Colonial Arsenal Museum in Huntington is shown in

Colonial Arsenal Museum in Huntington is shown in 2012. Photo Credit: Ian J. Stark

A treasure hunt is about to take place in the Town of Huntington.

The town board last week approved an archaeological study at the Colonial Arsenal on Park Avenue, just north of Woodhull Road.

In 1775, local militia stored gunpowder, kettles, tents and other supplies there in the tiny house now known as the Arsenal.

A study at the site in 2006 did not include a look at the area beneath a detached garage, which has since been removed to build a pavilion to house the town's replica Revolutionary War-era whaleboat.

Town Supervisor Frank Petrone said any artifacts related to the Colonial era or the arsenal "certainly would be something the residents in our town would be interested in because of the historical, intrinsic and/or even monetary value. And it would be fun to find something."

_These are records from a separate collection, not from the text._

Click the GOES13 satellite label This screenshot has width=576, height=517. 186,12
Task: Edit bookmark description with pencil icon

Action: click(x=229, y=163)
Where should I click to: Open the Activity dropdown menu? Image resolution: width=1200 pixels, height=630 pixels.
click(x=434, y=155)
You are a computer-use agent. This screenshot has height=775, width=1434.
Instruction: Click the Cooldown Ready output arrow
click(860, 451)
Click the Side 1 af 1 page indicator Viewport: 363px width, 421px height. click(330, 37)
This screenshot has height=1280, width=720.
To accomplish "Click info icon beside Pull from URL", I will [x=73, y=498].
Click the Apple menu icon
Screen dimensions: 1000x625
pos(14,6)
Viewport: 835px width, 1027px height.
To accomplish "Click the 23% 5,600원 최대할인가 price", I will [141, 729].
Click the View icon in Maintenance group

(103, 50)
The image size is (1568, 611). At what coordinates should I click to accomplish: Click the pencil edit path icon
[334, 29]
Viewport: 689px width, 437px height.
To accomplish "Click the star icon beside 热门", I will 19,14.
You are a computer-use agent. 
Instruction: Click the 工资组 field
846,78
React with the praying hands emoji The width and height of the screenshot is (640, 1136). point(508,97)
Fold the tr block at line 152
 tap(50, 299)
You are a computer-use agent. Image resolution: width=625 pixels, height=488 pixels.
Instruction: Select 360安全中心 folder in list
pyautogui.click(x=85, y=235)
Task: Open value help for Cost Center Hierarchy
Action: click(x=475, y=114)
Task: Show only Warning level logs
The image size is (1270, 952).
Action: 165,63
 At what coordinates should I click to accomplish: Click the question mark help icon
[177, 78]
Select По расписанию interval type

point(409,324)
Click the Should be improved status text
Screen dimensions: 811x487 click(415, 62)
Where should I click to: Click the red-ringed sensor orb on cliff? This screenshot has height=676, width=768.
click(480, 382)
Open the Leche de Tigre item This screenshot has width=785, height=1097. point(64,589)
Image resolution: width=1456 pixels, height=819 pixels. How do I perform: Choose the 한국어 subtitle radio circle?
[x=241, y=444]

The study, which does not yet have a launch date, will be conducted by Monroe-based Tracker Archaeology Services, which did the 2006 study. The board approved a $2,000 contract 5-0 at last week's town board meeting.

The state Office of Parks, Recreation and Historic Preservation requires the study because the construction of the pavilion involves ground disturbance, town officials said.

Town historian Robert Hughes said the previous archaeological study did not unearth anything of historical significance, but the removal of the garage presents a new opportunity to look at the site.

"There was an outhouse there, and sometimes you do find some interesting things in old outhouses," he said. "So we'll just have to see what turns up."

The Arsenal was built in 1740 as a granary and converted into a home in 1748. In 1776, in preparation for the Battle of Long Island, militia members went there to get extra ammunition. While the house served only a few years in a military capacity, it is the only known Colonial-era arsenal left on Long Island.

The town purchased it in 1974 and it was restored in 2011.

Construction of the 25-foot-long, 6-foot-wide whaleboat, the Henry Scudder, began in 1975, and it was retired from service in 2011 after years of participation in historical events.